Exercise description:
Using the data below, determine the number of lines that include the string "will". Write only that number.

___ Records to use

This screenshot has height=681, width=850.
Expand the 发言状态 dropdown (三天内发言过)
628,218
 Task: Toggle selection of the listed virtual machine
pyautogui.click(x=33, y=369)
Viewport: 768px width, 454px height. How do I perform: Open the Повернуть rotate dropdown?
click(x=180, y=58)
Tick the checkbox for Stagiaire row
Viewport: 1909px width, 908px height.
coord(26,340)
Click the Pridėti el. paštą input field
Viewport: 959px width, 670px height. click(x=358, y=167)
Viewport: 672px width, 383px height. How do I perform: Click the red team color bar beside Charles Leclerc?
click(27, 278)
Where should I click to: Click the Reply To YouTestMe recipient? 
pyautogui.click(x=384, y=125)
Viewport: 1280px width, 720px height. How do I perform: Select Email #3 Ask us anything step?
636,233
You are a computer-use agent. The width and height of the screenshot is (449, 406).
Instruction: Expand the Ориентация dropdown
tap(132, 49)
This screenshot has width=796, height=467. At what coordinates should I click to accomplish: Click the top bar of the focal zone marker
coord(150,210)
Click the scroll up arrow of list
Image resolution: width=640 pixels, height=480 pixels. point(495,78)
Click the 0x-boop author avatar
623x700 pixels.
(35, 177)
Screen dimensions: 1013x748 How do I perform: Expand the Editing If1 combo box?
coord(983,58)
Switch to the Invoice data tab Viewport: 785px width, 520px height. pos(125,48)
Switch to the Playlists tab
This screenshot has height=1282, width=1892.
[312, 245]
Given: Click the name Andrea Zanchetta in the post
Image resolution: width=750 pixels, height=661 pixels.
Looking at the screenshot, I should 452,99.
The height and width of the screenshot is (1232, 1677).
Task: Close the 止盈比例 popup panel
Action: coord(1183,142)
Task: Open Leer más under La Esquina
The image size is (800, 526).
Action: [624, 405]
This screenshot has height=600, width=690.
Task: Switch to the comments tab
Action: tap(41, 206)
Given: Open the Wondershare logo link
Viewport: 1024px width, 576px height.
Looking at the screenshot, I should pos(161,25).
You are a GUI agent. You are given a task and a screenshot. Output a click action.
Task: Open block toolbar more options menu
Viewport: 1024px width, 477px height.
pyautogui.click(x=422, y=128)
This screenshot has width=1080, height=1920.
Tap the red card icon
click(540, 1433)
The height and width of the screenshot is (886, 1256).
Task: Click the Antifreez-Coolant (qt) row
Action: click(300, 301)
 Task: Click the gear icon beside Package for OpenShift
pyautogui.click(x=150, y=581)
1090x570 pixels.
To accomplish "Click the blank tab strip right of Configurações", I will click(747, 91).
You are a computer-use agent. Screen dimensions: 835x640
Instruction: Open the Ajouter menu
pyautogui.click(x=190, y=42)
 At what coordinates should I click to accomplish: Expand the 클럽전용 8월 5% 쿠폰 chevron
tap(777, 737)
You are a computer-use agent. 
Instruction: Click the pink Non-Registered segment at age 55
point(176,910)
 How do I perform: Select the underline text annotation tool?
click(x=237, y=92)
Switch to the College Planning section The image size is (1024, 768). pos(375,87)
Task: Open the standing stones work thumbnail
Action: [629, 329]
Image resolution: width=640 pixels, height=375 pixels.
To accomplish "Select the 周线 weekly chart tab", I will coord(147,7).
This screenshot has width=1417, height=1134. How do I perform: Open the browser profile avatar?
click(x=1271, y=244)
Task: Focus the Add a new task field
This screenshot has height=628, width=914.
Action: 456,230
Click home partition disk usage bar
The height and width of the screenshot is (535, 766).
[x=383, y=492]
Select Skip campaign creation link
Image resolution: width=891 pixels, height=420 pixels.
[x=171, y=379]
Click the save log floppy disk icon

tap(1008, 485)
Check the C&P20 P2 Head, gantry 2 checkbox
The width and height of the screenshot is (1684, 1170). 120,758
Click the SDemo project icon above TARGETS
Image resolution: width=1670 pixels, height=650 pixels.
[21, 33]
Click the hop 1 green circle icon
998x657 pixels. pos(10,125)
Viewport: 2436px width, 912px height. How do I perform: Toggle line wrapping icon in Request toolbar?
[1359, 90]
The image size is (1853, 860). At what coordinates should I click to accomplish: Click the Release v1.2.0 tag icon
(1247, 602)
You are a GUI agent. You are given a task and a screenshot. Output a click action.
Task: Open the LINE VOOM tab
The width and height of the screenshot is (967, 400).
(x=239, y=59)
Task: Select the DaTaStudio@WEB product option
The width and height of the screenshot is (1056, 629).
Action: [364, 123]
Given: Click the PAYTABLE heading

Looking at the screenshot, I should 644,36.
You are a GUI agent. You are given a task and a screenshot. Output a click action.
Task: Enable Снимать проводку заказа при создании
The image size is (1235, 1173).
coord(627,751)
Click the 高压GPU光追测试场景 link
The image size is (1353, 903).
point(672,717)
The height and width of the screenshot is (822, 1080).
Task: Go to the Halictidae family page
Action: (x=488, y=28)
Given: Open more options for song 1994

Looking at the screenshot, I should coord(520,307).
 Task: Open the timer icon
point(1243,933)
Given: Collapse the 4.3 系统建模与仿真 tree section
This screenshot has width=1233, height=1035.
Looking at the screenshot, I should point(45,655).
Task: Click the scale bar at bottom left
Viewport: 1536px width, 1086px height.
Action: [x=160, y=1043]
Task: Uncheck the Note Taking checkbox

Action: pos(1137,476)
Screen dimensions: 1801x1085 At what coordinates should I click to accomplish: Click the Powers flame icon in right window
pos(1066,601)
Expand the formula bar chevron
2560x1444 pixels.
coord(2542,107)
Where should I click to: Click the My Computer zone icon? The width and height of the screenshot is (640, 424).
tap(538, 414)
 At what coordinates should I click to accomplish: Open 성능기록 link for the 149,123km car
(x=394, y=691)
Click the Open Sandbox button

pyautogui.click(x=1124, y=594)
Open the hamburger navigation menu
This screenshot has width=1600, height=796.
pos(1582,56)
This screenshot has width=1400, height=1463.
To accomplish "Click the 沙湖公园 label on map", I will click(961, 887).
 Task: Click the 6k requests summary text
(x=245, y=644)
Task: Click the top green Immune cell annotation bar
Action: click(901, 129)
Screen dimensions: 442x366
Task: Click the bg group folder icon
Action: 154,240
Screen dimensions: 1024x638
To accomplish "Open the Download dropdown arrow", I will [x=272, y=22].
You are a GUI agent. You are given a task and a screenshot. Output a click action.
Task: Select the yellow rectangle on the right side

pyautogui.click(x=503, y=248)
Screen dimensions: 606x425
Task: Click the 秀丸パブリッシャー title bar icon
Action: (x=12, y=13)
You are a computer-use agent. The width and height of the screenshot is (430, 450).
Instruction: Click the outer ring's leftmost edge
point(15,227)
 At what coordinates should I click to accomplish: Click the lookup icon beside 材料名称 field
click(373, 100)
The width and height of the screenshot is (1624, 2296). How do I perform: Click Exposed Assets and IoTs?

______

Output below:
4